TASK DETAILS
Among the records below, find the line that has "Instruction: Uncheck Apply a search distance"; from there, give the lines again exactly, and stop after the line that has "Open the Messages".
═════ THE DATA ═════
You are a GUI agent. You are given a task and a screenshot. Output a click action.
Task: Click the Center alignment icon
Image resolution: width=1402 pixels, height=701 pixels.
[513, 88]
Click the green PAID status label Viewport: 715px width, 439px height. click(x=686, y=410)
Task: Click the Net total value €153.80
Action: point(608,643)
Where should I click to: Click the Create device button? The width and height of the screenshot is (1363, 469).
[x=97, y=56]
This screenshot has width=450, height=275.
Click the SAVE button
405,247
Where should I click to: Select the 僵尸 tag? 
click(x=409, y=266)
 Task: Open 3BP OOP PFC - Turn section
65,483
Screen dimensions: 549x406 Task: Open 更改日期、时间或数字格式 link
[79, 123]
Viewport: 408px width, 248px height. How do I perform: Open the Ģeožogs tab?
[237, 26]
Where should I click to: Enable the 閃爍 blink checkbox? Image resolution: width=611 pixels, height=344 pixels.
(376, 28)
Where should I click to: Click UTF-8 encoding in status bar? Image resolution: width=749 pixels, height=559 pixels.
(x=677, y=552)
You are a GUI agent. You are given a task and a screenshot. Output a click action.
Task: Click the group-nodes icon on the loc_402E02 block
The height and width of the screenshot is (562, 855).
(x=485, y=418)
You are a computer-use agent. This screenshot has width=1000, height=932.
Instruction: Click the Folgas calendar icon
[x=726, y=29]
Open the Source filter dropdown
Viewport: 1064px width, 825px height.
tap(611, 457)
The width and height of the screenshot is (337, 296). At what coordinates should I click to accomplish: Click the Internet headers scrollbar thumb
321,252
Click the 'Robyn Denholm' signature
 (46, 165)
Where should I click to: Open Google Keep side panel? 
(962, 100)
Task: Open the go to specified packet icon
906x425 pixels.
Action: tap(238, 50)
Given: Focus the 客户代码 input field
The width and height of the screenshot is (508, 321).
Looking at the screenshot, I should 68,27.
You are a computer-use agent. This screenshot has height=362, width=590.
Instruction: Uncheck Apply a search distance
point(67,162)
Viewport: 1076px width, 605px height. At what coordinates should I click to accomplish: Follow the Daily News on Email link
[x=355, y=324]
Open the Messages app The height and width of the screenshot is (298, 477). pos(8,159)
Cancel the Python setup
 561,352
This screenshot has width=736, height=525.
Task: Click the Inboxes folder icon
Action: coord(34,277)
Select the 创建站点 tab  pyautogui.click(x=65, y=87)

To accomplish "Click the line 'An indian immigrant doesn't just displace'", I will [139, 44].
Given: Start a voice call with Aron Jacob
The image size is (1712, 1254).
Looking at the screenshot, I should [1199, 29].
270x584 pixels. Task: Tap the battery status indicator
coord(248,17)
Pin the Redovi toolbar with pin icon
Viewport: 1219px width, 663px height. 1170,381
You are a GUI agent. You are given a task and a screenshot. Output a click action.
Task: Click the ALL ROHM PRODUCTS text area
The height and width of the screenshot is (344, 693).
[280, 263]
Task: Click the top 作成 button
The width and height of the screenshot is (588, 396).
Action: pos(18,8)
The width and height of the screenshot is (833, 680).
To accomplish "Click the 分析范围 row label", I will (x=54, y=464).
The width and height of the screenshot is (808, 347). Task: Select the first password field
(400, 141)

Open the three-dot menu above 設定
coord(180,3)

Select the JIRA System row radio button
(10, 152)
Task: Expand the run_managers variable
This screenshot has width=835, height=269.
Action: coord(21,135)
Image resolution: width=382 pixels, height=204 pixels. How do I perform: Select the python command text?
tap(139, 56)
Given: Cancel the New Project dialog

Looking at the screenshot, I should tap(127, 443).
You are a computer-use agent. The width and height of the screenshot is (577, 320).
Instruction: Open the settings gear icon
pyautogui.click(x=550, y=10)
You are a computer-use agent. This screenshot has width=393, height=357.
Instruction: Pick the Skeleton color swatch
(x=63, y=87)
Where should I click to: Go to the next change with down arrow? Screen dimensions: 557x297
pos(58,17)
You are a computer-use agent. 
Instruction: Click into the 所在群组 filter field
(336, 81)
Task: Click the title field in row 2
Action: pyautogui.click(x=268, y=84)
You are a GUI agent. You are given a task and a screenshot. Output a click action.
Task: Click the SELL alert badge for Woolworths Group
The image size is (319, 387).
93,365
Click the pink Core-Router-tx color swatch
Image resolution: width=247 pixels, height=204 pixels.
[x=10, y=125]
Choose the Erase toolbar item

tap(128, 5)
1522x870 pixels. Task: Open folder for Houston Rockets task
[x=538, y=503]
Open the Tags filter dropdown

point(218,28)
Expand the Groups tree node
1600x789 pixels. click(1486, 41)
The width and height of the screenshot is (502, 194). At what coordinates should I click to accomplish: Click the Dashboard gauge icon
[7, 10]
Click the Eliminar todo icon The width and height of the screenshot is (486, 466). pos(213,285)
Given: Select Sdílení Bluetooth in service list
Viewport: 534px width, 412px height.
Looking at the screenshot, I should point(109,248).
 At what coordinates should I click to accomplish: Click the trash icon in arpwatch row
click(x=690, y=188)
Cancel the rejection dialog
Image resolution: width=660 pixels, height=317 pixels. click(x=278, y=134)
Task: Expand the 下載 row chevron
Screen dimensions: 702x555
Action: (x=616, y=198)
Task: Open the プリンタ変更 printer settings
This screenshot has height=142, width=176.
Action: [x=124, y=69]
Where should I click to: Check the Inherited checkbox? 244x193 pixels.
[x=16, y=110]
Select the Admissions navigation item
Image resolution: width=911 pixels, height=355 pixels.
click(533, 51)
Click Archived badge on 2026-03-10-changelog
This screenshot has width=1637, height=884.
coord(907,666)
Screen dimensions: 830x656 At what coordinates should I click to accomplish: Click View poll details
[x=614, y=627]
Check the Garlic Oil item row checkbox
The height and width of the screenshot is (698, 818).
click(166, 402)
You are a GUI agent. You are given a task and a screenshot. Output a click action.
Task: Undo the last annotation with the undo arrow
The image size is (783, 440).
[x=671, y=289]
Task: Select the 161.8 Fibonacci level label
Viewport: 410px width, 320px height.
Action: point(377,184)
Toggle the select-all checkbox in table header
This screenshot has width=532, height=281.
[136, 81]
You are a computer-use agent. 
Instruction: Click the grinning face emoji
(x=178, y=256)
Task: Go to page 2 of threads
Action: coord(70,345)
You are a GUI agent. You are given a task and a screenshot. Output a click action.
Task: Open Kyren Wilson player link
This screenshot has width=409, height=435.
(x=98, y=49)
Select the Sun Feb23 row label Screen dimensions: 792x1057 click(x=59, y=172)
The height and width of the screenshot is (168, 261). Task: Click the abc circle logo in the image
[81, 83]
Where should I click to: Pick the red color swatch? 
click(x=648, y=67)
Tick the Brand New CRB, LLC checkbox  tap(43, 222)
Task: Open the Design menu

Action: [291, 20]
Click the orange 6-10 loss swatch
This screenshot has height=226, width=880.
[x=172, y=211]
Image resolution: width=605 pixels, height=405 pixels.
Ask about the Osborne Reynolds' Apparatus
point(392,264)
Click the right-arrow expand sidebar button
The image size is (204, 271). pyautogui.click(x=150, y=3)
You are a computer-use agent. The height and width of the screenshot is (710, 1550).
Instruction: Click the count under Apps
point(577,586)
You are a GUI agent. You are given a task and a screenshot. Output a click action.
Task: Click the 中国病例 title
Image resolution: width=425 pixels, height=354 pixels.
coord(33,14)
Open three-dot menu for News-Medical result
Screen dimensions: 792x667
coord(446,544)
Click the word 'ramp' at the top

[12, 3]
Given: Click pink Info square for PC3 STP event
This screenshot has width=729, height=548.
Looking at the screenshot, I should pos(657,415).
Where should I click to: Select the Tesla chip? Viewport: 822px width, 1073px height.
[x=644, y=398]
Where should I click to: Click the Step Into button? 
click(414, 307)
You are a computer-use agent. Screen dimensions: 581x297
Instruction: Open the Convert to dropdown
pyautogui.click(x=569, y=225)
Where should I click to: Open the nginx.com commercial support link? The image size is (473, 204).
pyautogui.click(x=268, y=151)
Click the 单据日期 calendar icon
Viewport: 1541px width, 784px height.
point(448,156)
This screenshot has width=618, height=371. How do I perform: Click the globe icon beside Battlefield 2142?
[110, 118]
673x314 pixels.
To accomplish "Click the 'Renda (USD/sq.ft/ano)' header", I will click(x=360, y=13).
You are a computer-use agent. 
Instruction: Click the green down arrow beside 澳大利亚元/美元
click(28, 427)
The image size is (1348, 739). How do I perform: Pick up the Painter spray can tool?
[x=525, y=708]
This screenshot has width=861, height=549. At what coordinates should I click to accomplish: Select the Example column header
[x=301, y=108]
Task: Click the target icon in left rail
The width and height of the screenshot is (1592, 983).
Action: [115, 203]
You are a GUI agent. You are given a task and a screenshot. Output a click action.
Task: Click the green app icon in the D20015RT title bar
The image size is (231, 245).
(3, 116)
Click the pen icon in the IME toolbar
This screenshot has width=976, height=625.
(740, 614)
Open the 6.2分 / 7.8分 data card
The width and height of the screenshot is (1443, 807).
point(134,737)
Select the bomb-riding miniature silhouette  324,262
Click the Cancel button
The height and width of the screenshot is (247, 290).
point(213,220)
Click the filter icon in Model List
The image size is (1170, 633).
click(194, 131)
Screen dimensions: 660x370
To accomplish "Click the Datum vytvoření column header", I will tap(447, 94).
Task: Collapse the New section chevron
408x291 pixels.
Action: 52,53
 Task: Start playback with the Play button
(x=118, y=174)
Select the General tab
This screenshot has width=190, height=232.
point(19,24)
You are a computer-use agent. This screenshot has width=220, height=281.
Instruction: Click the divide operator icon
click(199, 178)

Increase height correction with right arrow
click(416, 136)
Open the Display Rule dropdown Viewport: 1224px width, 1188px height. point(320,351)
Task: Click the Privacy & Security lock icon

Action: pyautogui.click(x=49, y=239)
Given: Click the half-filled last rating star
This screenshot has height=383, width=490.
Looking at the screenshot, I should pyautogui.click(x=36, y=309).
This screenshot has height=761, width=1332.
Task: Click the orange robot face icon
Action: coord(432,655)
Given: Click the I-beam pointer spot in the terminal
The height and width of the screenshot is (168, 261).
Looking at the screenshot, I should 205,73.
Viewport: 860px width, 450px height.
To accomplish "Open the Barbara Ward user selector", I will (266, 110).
═════
SOLUTION TO THIS TASK
Instruction: Uncheck Apply a search distance
point(67,162)
Viewport: 1076px width, 605px height. At what coordinates should I click to accomplish: Follow the Daily News on Email link
[x=355, y=324]
Open the Messages app The height and width of the screenshot is (298, 477). pos(8,159)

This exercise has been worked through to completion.